## [ИСХОДНЫЙ ТЕКСТ]
──────────────────────────────
Но долго это продолжаться не могло. Никто не был в состоянии утолять потребность Винсента в восхищении на протяжении длительного времени, и уж конечно, это было не под силу обидчивому и замкнутому Мауве. Всякий новый всплеск неуемного энтузиазма изначально обречен: за ним неминуемо следует разочарование. Уже 26 января их отношения стали портиться. Мауве навестил Винсента в его квартире на третьем этаже в пригороде Гааги. Во время визита зашла одна из «моделей» ученика – старуха, нанятая им на улице. Где еще он мог найти людей, согласных позировать за ничтожную плату?
Пытаясь замять щекотливую ситуацию, Винсент заставил злополучную старуху позировать: он хотел продемонстрировать Мауве свои навыки в работе над набросками. Но все усилия привели к окончательному конфузу; между учеником и учителем разгорелся спор. Винсент попытался списать разногласия на обычный конфликт артистических натур. «Мы одинаково взвинчены», – объяснял он Тео, и все же этот случай настолько его расстроил, что он слег с «лихорадкой и нервным расстройством».
──────────────────────────────
## [ЧТО СДЕЛАТЬ]
• A. Перепишите дословно фрагмент текста о Винсенте и Мауве, который открывается словами «Но долго это» и завершается словами «за ничтожную плату?».
• B. Продолжите текст о Винсенте и Мауве, начав сразу после его последнего предложения.
Строки, приведённые далее, не понадобятся.

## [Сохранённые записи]
──────────────────────────────
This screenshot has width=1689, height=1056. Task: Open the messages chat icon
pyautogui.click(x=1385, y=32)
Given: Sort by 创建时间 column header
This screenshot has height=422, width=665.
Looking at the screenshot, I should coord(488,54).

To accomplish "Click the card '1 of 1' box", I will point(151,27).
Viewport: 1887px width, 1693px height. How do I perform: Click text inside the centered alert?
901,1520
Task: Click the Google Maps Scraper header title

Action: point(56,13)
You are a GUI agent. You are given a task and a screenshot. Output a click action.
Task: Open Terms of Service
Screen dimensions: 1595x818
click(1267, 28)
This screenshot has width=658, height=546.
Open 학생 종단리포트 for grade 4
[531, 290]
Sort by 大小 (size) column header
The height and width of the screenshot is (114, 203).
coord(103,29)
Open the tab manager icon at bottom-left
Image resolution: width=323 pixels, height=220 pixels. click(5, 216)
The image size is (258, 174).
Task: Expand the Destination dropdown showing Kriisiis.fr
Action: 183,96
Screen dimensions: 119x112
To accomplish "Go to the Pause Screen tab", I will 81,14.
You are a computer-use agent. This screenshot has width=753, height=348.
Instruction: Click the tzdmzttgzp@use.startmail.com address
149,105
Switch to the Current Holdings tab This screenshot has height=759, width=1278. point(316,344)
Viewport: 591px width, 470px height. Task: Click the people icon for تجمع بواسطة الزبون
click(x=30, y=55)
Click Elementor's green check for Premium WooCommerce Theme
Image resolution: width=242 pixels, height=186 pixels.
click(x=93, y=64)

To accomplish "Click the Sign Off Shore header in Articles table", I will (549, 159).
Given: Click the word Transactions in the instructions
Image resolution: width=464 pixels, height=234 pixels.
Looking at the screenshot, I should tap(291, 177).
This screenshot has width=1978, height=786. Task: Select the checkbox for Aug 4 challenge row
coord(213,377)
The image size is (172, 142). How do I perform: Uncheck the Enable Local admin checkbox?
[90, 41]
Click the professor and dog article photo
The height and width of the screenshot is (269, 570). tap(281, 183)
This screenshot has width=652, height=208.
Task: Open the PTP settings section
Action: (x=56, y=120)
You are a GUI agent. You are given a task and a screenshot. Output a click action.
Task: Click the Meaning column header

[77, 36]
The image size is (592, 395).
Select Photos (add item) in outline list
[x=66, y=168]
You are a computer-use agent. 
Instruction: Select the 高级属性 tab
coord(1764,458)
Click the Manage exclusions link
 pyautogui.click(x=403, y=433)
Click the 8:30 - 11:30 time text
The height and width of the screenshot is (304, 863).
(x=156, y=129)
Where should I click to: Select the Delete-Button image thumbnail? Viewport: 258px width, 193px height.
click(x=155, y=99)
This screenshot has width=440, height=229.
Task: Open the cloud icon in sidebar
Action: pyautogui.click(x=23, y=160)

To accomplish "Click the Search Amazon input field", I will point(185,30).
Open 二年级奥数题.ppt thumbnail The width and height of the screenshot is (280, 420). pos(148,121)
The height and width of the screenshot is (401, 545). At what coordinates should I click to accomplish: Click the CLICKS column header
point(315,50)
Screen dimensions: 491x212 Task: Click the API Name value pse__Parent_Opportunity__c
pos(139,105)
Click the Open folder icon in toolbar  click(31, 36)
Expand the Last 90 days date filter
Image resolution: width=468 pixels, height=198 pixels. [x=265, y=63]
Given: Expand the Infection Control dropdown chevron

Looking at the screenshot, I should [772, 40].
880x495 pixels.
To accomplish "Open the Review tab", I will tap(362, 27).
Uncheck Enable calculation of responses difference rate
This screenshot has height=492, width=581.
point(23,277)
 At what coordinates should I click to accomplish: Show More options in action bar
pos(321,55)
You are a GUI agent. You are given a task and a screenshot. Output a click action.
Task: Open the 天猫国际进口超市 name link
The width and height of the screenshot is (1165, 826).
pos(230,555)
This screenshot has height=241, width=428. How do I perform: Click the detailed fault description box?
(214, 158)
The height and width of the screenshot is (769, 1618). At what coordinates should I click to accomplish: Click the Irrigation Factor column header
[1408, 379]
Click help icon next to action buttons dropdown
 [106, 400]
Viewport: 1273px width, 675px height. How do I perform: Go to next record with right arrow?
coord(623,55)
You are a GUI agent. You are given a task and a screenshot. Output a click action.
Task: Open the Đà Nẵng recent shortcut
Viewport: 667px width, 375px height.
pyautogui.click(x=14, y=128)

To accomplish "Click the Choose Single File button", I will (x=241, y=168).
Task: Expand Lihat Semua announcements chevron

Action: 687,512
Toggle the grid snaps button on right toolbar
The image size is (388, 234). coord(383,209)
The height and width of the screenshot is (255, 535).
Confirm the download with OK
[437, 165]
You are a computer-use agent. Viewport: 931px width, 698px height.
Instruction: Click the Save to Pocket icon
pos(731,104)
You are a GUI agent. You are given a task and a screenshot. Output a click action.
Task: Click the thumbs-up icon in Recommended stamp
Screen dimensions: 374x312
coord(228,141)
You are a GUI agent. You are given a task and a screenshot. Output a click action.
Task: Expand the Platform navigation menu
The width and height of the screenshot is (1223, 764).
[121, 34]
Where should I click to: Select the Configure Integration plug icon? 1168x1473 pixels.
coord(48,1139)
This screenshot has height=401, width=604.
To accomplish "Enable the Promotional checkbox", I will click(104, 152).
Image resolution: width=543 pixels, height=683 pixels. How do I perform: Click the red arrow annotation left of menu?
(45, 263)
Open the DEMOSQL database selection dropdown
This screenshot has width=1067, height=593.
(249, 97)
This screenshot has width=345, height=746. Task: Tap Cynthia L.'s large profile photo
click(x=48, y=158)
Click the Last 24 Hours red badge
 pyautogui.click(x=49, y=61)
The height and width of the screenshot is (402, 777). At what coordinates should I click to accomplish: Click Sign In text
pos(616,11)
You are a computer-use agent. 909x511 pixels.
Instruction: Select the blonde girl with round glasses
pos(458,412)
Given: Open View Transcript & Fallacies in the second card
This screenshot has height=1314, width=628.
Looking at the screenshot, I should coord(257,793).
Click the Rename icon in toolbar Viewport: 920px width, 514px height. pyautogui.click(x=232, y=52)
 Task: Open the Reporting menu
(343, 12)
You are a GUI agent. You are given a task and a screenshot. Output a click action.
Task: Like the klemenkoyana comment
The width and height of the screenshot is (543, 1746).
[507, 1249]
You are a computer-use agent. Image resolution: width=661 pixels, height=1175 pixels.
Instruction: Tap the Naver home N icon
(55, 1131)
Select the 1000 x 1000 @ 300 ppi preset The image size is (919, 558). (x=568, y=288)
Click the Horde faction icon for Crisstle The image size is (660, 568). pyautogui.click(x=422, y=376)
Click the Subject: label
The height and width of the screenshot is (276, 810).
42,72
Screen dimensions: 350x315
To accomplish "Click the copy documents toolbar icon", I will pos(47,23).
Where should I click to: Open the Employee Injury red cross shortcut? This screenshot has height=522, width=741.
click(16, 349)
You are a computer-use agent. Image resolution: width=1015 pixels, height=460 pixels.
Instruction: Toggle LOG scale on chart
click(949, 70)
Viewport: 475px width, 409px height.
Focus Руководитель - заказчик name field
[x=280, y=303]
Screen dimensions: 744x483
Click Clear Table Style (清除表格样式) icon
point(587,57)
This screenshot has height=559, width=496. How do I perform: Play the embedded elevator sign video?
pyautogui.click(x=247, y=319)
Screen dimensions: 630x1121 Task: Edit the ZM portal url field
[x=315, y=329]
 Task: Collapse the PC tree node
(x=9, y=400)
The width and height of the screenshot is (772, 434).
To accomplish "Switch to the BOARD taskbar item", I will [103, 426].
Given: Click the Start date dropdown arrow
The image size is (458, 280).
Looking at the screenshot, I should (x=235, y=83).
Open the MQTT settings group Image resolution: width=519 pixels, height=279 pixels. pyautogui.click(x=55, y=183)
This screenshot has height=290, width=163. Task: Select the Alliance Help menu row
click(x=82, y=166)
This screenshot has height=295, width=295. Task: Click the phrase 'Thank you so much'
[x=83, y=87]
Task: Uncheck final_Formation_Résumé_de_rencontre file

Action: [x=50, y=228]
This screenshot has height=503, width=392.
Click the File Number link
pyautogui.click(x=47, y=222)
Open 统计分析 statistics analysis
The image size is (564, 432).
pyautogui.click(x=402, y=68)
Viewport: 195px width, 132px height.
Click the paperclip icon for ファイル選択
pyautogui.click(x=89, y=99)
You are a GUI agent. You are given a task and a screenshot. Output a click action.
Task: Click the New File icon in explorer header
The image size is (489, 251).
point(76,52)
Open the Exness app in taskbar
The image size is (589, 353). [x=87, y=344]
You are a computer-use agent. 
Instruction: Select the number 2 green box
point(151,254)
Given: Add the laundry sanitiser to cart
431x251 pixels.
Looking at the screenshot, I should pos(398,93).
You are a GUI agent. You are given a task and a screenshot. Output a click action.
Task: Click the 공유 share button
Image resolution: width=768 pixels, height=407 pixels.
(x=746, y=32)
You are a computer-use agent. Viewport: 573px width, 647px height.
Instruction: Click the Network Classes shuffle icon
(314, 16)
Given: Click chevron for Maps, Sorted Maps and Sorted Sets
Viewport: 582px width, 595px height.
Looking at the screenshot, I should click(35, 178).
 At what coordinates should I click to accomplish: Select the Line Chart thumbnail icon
──────────────────────────────
## [ОТВЕТЫ]
• A.
Но долго это продолжаться не могло. Никто не был в состоянии утолять потребность Винсента в восхищении на протяжении длительного времени, и уж конечно, это было не под силу обидчивому и замкнутому Мауве. Всякий новый всплеск неуемного энтузиазма изначально обречен: за ним неминуемо следует разочарование. Уже 26 января их отношения стали портиться. Мауве навестил Винсента в его квартире на третьем этаже в пригороде Гааги. Во время визита зашла одна из «моделей» ученика – старуха, нанятая им на улице. Где еще он мог найти людей, согласных позировать за ничтожную плату?

• B.
В течение последующих недель Винсент написал несколько писем, из которых явствует, что полное примирение стало практически невозможным. Сцена в мастерской Ван Гога явно встревожила Мауве, он увидел в ней проявление дилетантизма худшего толка. По мнению Мауве, если бы Винсент действительно хотел научиться рисовать человеческую фигуру, ему следовало начать с гипсовых слепков (как предписывал традиционный метод обучения), а не тратить попусту время и деньги брата на фарс – рисовать людей с улицы! «Он говорил со мной… так, как не посмел бы худший из преподавателей Академии», – возмущенно писал Винсент.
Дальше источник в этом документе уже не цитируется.